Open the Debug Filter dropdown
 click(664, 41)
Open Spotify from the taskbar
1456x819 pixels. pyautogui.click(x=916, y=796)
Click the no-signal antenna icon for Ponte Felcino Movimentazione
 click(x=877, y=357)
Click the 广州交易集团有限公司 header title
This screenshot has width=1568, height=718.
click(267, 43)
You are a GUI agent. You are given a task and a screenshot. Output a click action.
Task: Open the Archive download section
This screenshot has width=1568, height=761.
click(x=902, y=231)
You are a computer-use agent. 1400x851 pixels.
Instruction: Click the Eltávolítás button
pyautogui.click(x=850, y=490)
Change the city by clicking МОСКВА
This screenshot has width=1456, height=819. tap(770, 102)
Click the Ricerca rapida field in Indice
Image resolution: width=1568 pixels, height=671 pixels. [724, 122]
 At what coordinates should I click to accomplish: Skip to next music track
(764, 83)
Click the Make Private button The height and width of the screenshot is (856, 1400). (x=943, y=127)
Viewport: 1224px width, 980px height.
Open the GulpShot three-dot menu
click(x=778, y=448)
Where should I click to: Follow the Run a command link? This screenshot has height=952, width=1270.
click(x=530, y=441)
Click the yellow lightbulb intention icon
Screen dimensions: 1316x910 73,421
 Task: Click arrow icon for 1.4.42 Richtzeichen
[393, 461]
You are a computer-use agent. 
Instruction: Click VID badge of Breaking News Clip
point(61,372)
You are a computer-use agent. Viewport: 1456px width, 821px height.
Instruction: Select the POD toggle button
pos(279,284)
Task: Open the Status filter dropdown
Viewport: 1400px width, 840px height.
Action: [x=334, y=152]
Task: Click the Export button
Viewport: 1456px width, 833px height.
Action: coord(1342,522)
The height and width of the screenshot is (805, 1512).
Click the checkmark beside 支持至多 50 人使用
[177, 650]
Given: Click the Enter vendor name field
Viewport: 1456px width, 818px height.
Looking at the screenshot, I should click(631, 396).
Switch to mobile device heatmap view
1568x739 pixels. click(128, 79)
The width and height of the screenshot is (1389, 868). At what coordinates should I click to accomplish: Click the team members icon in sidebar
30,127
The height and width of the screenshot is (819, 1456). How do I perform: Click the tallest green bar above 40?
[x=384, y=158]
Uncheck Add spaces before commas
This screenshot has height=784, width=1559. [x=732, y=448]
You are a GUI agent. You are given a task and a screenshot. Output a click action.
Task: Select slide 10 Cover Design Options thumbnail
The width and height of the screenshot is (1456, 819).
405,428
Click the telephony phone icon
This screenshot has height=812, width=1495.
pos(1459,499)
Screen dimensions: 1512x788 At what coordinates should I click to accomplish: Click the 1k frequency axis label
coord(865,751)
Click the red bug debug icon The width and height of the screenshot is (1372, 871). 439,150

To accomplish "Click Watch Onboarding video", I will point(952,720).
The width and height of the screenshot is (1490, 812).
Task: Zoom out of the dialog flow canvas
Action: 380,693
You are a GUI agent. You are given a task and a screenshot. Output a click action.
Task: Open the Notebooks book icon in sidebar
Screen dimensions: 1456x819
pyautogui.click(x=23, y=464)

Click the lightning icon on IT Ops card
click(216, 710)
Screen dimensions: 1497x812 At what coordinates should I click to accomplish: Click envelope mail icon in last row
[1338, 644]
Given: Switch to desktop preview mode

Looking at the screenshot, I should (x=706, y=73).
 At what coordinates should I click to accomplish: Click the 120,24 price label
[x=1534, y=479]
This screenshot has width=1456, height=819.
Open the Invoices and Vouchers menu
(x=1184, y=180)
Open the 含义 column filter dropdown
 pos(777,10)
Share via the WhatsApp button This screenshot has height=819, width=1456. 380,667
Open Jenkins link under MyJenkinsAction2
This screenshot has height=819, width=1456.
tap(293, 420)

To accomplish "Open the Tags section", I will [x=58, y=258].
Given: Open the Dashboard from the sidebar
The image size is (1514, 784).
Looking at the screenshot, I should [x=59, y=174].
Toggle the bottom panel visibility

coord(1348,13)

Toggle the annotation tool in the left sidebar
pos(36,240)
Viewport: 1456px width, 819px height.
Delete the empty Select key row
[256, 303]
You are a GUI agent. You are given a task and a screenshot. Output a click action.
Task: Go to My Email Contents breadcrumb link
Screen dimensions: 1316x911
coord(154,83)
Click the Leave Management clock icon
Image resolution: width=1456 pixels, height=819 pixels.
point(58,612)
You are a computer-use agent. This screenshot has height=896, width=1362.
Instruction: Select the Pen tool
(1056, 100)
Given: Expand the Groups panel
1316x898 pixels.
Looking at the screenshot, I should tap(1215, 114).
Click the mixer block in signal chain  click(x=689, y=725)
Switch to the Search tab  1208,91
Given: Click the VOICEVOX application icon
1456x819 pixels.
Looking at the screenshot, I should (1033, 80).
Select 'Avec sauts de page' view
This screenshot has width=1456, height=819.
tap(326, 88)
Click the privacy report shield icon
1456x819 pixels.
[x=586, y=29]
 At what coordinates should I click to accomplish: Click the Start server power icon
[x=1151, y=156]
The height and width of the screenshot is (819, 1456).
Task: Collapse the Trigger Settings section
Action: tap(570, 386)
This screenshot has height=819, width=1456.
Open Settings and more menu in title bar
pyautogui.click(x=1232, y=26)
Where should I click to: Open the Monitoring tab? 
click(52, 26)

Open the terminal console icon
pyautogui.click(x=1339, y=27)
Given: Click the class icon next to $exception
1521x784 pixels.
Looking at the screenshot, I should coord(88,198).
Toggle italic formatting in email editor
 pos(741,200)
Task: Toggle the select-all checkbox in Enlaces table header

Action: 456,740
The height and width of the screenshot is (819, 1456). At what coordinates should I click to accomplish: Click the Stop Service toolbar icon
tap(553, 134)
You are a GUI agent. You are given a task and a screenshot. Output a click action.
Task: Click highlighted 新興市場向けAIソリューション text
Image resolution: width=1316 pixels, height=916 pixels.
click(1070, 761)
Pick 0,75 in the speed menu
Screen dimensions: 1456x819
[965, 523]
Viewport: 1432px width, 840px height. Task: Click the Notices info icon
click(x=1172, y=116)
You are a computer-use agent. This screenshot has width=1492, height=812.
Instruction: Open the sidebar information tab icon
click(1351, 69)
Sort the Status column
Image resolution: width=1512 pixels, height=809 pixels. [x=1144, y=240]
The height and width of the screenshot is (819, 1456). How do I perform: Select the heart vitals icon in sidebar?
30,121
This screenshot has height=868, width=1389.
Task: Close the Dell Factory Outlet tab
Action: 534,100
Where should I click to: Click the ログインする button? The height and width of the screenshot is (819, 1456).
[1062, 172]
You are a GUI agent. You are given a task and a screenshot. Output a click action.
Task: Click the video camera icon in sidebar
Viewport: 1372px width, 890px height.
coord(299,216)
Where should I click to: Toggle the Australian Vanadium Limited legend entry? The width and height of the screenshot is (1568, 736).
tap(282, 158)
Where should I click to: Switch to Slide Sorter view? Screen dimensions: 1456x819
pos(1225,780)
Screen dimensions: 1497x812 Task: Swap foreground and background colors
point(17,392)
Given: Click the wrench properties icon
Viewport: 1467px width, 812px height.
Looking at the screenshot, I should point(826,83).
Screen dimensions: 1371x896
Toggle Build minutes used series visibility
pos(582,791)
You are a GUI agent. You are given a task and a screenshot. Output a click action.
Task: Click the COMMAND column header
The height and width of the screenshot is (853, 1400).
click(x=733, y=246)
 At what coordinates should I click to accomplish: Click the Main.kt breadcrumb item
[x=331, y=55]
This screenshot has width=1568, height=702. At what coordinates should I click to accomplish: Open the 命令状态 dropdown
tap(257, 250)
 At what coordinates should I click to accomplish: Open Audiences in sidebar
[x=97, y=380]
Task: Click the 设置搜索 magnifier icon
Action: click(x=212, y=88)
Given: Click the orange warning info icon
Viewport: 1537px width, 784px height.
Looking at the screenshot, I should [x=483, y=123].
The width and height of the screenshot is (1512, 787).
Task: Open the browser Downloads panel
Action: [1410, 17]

*Task to carry out*
From the records above, transcribe exactly the run of lines that opens with the line holding "Instruction: Select the POD toggle button" and closes with the line holding "Click the red", both included.

*Solution*
Instruction: Select the POD toggle button
pos(279,284)
Task: Open the Status filter dropdown
Viewport: 1400px width, 840px height.
Action: [x=334, y=152]
Task: Click the Export button
Viewport: 1456px width, 833px height.
Action: coord(1342,522)
The height and width of the screenshot is (805, 1512).
Click the checkmark beside 支持至多 50 人使用
[177, 650]
Given: Click the Enter vendor name field
Viewport: 1456px width, 818px height.
Looking at the screenshot, I should click(631, 396).
Switch to mobile device heatmap view
1568x739 pixels. click(128, 79)
The width and height of the screenshot is (1389, 868). At what coordinates should I click to accomplish: Click the team members icon in sidebar
30,127
The height and width of the screenshot is (819, 1456). How do I perform: Click the tallest green bar above 40?
[x=384, y=158]
Uncheck Add spaces before commas
This screenshot has height=784, width=1559. [x=732, y=448]
You are a GUI agent. You are given a task and a screenshot. Output a click action.
Task: Select slide 10 Cover Design Options thumbnail
The width and height of the screenshot is (1456, 819).
405,428
Click the telephony phone icon
This screenshot has height=812, width=1495.
pos(1459,499)
Screen dimensions: 1512x788 At what coordinates should I click to accomplish: Click the 1k frequency axis label
coord(865,751)
Click the red bug debug icon The width and height of the screenshot is (1372, 871). 439,150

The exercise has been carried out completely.